• **TASK TO CARRY OUT**:
All that is needed is each line of the entries holding the word "purple", copied as it stands.

RECORDS FOR PROCESSING: Begin

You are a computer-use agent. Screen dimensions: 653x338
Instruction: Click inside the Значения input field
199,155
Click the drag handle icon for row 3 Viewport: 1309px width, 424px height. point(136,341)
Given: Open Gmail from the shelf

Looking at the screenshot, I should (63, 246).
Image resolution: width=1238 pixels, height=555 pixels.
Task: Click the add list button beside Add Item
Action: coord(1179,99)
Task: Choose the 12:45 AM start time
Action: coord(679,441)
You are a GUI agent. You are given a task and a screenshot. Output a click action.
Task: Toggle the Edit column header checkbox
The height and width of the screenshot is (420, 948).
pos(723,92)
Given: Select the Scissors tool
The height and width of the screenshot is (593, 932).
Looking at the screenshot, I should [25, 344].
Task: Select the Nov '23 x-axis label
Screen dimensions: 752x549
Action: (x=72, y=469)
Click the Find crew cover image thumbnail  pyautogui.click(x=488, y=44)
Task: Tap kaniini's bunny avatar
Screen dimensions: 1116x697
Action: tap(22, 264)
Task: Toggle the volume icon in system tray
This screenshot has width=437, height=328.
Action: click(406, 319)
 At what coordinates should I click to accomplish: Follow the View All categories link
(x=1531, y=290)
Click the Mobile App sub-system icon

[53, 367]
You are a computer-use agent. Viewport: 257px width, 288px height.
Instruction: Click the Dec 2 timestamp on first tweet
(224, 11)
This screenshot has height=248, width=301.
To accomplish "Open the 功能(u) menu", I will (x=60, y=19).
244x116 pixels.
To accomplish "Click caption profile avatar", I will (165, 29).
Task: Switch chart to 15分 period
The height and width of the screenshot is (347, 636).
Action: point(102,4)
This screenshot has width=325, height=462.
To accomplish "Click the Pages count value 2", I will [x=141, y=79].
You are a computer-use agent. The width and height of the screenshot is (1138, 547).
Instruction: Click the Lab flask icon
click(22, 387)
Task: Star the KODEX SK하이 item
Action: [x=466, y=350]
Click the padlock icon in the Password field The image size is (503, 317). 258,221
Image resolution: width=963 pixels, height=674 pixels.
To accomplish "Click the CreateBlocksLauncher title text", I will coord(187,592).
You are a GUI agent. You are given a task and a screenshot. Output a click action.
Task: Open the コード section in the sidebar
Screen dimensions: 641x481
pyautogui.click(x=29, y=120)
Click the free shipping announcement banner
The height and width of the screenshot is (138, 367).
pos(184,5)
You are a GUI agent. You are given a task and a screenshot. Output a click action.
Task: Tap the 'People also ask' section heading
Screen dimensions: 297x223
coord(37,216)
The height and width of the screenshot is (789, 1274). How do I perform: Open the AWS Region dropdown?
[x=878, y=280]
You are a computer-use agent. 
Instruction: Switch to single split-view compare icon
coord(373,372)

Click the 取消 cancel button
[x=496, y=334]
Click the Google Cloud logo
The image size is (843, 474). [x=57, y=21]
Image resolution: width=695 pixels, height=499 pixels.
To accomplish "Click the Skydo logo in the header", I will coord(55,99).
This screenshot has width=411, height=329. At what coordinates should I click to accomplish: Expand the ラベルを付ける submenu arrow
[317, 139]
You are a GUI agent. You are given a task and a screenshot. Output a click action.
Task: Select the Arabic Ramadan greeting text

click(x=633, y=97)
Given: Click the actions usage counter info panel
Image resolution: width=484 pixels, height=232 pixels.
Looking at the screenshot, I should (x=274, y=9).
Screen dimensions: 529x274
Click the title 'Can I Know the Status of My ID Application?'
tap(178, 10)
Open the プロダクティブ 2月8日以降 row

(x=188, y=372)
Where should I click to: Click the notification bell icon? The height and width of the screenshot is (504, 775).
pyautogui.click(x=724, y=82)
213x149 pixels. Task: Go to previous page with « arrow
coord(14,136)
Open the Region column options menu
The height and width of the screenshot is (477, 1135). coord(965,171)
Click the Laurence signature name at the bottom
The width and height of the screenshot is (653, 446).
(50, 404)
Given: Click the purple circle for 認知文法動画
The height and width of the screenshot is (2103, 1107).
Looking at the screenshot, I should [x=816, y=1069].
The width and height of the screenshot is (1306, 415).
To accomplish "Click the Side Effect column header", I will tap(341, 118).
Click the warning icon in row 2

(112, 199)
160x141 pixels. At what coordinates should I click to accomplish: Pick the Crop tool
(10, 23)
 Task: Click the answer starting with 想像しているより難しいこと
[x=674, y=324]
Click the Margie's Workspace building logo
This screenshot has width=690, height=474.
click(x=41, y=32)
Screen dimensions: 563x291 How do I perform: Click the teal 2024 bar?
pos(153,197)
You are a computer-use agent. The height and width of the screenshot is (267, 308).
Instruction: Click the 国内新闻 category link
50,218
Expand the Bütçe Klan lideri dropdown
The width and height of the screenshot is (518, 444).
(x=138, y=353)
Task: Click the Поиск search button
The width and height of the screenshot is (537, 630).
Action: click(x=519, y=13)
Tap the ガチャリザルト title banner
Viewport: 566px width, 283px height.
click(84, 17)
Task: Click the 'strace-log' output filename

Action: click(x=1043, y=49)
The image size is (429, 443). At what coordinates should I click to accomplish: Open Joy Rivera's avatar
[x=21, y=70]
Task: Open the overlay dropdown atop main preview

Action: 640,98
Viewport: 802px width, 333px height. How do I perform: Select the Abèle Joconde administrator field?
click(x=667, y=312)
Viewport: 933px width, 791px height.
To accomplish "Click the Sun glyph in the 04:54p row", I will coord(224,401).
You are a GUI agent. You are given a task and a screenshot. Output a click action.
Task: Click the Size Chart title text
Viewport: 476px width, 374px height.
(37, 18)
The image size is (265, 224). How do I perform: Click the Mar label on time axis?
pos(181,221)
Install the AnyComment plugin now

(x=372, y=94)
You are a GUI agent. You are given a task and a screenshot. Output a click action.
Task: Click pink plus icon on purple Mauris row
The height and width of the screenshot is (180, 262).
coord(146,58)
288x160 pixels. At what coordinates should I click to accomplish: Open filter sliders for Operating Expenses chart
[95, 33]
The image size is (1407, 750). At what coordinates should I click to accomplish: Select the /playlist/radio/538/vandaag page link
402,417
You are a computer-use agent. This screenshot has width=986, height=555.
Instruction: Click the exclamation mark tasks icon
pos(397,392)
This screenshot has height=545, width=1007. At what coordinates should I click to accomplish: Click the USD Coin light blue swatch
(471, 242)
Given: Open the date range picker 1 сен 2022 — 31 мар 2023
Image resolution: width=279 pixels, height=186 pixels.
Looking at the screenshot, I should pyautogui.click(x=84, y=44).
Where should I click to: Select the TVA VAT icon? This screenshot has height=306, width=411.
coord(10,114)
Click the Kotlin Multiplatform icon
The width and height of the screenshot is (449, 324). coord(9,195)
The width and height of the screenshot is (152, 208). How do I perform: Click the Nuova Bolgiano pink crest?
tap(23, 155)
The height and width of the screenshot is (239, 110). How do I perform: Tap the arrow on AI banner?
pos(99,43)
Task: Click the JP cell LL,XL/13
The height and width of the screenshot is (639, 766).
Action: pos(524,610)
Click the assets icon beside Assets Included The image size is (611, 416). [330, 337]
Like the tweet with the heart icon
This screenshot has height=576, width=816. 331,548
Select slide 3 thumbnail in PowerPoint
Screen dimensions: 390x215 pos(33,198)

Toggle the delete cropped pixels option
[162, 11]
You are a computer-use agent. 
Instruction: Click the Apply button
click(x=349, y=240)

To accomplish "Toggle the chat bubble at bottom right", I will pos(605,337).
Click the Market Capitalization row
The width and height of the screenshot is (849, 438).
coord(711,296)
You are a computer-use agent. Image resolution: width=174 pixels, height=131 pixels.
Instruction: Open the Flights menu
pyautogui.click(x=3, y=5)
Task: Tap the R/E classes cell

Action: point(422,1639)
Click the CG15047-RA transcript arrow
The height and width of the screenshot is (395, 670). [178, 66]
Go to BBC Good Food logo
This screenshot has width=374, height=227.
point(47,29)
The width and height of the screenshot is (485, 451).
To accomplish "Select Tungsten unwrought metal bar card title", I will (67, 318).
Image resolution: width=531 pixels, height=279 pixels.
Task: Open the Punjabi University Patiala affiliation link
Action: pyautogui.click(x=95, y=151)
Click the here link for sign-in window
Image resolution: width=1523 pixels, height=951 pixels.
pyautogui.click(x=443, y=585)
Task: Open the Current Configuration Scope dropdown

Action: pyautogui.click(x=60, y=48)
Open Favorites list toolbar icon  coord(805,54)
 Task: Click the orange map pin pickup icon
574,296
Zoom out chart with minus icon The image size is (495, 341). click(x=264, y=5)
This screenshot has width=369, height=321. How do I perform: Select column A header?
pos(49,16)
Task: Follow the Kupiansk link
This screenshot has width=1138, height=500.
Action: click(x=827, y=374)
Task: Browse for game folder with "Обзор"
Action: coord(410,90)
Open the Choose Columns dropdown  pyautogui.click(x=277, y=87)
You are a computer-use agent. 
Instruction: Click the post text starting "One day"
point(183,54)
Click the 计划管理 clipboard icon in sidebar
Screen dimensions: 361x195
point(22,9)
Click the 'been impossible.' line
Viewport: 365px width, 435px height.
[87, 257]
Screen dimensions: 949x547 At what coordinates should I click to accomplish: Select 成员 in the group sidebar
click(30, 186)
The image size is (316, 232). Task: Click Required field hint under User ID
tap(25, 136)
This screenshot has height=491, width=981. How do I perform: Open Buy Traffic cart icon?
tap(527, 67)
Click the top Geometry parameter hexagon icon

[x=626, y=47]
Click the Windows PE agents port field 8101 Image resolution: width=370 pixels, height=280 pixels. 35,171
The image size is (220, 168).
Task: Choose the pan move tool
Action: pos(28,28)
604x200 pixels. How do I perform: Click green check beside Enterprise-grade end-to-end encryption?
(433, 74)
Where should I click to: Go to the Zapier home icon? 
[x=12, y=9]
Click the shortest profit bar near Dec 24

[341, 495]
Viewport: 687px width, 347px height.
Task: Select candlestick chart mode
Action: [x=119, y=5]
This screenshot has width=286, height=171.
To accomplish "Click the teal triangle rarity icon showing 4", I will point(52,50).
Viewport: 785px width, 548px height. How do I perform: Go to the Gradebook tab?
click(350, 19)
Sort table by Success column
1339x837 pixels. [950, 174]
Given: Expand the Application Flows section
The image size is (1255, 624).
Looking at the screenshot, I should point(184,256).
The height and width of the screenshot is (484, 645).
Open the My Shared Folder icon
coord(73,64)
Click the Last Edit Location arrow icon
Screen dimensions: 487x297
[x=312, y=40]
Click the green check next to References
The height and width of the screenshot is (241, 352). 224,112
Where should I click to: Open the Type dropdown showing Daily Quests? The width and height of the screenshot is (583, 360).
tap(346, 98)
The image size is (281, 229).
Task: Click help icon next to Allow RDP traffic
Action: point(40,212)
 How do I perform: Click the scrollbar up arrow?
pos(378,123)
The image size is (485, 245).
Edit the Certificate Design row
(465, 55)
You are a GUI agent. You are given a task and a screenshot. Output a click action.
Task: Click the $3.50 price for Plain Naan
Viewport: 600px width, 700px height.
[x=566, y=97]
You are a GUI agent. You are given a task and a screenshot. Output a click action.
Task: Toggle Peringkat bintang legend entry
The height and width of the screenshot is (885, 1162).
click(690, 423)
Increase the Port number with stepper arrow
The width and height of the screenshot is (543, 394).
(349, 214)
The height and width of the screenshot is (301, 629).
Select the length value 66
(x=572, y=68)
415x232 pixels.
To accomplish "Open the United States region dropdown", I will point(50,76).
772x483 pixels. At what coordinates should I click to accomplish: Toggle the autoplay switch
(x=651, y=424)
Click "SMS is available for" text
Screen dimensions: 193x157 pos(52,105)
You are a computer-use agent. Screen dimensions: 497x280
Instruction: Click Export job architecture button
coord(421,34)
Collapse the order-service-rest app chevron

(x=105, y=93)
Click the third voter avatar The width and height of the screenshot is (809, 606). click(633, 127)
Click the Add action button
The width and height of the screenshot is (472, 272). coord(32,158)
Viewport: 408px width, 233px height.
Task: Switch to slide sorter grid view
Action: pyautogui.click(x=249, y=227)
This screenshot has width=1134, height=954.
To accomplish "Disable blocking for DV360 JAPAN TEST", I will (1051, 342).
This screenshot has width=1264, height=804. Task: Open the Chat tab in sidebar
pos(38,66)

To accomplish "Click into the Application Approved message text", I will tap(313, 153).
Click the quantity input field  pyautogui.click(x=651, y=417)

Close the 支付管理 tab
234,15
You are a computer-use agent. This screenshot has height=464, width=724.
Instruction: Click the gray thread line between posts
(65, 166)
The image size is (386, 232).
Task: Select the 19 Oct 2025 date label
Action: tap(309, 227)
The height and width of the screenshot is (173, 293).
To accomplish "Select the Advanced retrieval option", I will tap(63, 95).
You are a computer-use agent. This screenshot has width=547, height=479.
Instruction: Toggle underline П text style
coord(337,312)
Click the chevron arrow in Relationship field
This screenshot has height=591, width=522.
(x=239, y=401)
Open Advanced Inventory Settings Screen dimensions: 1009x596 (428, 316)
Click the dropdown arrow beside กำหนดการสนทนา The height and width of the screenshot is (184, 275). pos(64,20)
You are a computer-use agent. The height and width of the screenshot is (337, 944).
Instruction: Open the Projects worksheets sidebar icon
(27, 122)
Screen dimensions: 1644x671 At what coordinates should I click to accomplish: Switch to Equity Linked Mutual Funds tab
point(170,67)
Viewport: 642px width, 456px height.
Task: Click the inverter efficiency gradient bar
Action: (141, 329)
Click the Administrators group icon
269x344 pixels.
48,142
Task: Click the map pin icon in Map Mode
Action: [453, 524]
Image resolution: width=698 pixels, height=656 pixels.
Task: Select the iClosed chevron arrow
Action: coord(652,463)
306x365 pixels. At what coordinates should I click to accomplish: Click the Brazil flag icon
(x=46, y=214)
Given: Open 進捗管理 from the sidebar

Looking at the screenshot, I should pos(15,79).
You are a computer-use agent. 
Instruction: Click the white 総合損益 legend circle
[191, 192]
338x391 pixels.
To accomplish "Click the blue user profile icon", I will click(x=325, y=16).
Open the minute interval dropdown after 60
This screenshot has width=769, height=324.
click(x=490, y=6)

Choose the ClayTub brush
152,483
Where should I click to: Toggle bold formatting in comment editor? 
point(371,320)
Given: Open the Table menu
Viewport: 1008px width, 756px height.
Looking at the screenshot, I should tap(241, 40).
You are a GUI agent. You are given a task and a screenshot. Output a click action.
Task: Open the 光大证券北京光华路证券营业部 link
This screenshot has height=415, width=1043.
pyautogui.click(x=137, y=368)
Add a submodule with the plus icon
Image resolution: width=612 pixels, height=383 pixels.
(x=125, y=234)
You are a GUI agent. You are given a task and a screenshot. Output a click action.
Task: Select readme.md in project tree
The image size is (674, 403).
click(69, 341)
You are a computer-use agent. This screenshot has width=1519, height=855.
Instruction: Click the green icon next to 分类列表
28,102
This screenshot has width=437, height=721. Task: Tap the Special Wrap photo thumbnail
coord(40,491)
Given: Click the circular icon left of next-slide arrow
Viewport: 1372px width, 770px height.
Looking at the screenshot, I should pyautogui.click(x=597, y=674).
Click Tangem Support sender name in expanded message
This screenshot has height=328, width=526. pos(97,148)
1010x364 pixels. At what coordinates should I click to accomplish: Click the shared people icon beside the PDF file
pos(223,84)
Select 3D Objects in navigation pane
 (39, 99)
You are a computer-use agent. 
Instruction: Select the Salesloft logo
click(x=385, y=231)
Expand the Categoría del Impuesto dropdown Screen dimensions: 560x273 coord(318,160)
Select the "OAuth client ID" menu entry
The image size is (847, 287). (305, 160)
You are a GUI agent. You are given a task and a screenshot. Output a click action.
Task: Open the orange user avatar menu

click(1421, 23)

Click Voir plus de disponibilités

RECORDS FOR PROCESSING: End

• **ANSWER FOR THIS EXERCISE**:
Given: Click the purple circle for 認知文法動画
Task: Click pink plus icon on purple Mauris row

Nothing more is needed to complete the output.